Râmânujan à Cambridge
Le mathématicien Srinivâsa Râmânujan (centre) avec son collègue Godfrey Harold Hardy (extrême droite) et d’autre scientifiques à Trinity College, Université de Cambridge.

À cette lettre étaient joints environ 120 théorèmes. Et voici quelle fut la réaction de Hardy : « Je n’avais jamais rien vu de tel. Un simple coup d’œil était suffisant pour voir qu’ils n’avaient pu être écrits que par un mathématicien de première classe. »

En mai 1913, Râmânujan recevait enfin une bourse de 230 £ de Madras et il se rendit à Cambridge pour travailler avec Hardy. En 1918, il fut élu membre de la Royal Society et Fellow du Trinity College. Ses plus beaux théorèmes datent de cette époque.

Le climat anglais ne devait, hélas, pas convenir à Râmânujan, qui dut retourner aux Indes en 1919, où il mourut un an plus tard de la tuberculose.

Pour terminer, on peut citer cette anecdote rapportée par Hardy :

Il [Râmâmujan] avait une extraordinaire mémoire.
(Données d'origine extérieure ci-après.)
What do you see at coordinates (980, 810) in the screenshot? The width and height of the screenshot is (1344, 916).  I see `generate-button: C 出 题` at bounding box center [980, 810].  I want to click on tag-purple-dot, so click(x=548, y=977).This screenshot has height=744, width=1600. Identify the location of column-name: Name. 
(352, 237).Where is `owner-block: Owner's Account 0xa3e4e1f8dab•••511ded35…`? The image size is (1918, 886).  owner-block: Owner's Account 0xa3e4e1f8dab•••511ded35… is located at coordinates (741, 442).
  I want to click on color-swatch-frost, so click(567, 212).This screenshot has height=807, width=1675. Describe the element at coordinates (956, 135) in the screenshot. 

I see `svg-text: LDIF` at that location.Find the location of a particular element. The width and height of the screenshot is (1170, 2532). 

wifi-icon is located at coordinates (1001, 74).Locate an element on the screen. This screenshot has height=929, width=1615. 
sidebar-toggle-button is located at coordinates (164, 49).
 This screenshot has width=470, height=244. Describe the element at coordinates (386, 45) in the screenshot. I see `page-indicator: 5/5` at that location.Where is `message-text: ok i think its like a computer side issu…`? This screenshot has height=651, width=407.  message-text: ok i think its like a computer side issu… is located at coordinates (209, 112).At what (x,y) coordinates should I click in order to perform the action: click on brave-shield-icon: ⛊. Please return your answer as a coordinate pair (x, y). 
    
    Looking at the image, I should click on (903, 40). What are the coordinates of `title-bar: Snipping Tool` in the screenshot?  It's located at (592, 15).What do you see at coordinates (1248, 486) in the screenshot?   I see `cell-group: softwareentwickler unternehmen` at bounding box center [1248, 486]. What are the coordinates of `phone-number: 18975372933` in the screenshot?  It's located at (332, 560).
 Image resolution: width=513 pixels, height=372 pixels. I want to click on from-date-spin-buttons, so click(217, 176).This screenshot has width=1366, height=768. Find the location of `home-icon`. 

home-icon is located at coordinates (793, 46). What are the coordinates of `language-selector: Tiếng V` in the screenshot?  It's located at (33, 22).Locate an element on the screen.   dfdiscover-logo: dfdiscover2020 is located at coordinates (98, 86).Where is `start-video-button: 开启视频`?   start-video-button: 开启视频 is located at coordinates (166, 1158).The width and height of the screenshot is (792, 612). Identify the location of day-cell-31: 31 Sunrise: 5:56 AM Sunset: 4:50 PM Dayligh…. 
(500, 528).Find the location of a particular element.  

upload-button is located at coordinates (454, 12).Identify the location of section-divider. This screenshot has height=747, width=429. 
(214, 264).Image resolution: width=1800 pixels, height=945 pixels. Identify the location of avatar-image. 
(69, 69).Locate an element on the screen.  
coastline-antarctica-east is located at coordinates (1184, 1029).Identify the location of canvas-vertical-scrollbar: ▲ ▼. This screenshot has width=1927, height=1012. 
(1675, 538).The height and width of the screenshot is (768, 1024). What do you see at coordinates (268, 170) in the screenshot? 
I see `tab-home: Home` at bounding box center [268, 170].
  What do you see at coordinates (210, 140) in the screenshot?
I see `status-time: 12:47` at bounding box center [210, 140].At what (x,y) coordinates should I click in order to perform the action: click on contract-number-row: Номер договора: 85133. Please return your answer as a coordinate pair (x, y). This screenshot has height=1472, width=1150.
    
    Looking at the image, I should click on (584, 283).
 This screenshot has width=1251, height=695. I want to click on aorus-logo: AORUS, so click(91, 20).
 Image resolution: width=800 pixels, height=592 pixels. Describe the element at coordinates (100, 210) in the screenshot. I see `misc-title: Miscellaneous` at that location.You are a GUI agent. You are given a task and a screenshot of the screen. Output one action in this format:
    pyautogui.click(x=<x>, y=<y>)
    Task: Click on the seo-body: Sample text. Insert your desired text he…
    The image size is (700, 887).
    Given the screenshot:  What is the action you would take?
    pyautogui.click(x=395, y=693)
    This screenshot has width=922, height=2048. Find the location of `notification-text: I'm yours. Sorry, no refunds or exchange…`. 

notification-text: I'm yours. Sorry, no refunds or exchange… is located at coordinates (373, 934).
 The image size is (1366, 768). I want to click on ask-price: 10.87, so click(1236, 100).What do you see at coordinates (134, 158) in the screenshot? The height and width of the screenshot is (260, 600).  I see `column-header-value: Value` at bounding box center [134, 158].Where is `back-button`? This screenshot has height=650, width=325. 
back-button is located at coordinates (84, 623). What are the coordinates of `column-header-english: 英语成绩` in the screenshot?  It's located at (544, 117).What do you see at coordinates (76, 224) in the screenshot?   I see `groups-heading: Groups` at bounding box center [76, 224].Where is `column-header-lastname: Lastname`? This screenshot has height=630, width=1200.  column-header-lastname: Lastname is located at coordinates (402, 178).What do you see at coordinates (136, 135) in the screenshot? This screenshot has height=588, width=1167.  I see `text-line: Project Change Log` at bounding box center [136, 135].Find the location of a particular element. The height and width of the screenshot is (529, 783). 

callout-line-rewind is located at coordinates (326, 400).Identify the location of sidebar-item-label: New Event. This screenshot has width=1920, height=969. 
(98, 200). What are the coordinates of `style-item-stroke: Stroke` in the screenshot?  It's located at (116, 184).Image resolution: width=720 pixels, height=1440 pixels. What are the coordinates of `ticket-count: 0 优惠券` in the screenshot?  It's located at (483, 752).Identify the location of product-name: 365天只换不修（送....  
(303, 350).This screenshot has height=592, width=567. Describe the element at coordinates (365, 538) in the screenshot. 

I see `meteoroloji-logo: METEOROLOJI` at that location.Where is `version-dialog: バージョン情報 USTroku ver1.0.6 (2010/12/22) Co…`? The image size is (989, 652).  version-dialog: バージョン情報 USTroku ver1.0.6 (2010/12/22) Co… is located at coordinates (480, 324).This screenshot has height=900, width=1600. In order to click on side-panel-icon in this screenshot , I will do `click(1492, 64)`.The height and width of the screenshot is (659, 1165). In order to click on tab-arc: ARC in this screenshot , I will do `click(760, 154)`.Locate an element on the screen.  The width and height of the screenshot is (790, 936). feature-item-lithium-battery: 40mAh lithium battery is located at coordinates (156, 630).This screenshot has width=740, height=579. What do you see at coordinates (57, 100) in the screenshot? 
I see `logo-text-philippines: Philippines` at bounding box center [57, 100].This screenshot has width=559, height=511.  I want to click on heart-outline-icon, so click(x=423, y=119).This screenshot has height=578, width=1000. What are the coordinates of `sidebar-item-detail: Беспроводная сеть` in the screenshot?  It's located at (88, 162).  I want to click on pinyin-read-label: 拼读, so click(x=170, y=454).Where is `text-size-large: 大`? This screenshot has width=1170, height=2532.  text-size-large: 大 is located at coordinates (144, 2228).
Il pouvait se rappeler la « personnalité » de chaque nombre d’une manière incompréhensible pour le commun des mortels… Chaque entier positif était comme un de ses amis personnels. Je me souviens d’être allé le voir à Punney alors qu’il était malade. J’avais fait le trajet dans le taxi no 1729 et remarquai devant lui que ce nombre me semblait plutôt terne, voire sinistre et que j’espérais que ce n’était pas un mauvais présage. Non, me répliqua-t-il, c’est un nombre très intéressant, c’est le plus petit nombre que l’on peut exprimer de deux manières distinctes comme la somme de deux cubes.